Question

If $$y$$ varies directly with $$x$$, write an equation for the direct variation. Then find each value.
Find $$x$$ when $$y=14$$, if $$y=7$$ when $$x=8$$.

Answer

**step1** Understanding the concept of direct variation

The problem states that $$y$$ varies directly with $$x$$. This means that there is a constant relationship between $$y$$ and $$x$$. As $$x$$ changes, $$y$$ changes proportionally. This implies that the ratio of $$y$$ to $$x$$ is always constant. In other words, $$y$$ is always a certain multiple of $$x$$.

**step2** Finding the constant of proportionality

We are given a pair of values: when $$x=8$$, $$y=7$$. To find the constant relationship, also known as the constant of proportionality, we determine how many units of $$y$$ correspond to one unit of $$x$$. We can do this by dividing the value of $$y$$ by the corresponding value of $$x$$.
Constant of proportionality = $$y \div x$$
Constant of proportionality = $$7 \div 8$$
So, the constant of proportionality is $$\frac{7}{8}$$. This means that for any pair of values, $$y$$ will always be $$\frac{7}{8}$$ times $$x$$.

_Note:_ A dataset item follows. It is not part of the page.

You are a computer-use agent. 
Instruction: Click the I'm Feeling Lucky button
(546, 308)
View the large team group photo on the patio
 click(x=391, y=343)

**step3** Writing the equation for the direct variation

Based on the constant of proportionality we found, we can write a rule that describes how $$y$$ changes directly with $$x$$. This rule shows the relationship between $$y$$ and $$x$$.
The equation for this direct variation is:
$$y = \frac{7}{8} \times x$$
This equation means that to find the value of $$y$$, we multiply the value of $$x$$ by $$\frac{7}{8}$$.

**step4** Finding $$x$$ when $$y=14$$

Now we need to use the established relationship to find the value of $$x$$ when $$y=14$$. We will use the equation from the previous step:
$$y = \frac{7}{8} \times x$$
Substitute the given value of $$y=14$$ into the equation:
$$14 = \frac{7}{8} \times x$$
This is like finding a missing factor in a multiplication problem. To find $$x$$, we need to perform the inverse operation of multiplication, which is division. We divide $$14$$ by $$\frac{7}{8}$$.
$$x = 14 \div \frac{7}{8}$$

**step5** Calculating the value of $$x$$

To divide a number by a fraction, we multiply the number by the reciprocal of the fraction. The reciprocal of $$\frac{7}{8}$$ is $$\frac{8}{7}$$.
$$x = 14 \times \frac{8}{7}$$
We can simplify this calculation by dividing $$14$$ by $$7$$ first, then multiplying the result by $$8$$.
$$14 \div 7 = 2$$
Now, multiply this result by $$8$$:
$$x = 2 \times 8$$
$$x = 16$$
So, when $$y=14$$, the value of $$x$$ is $$16$$.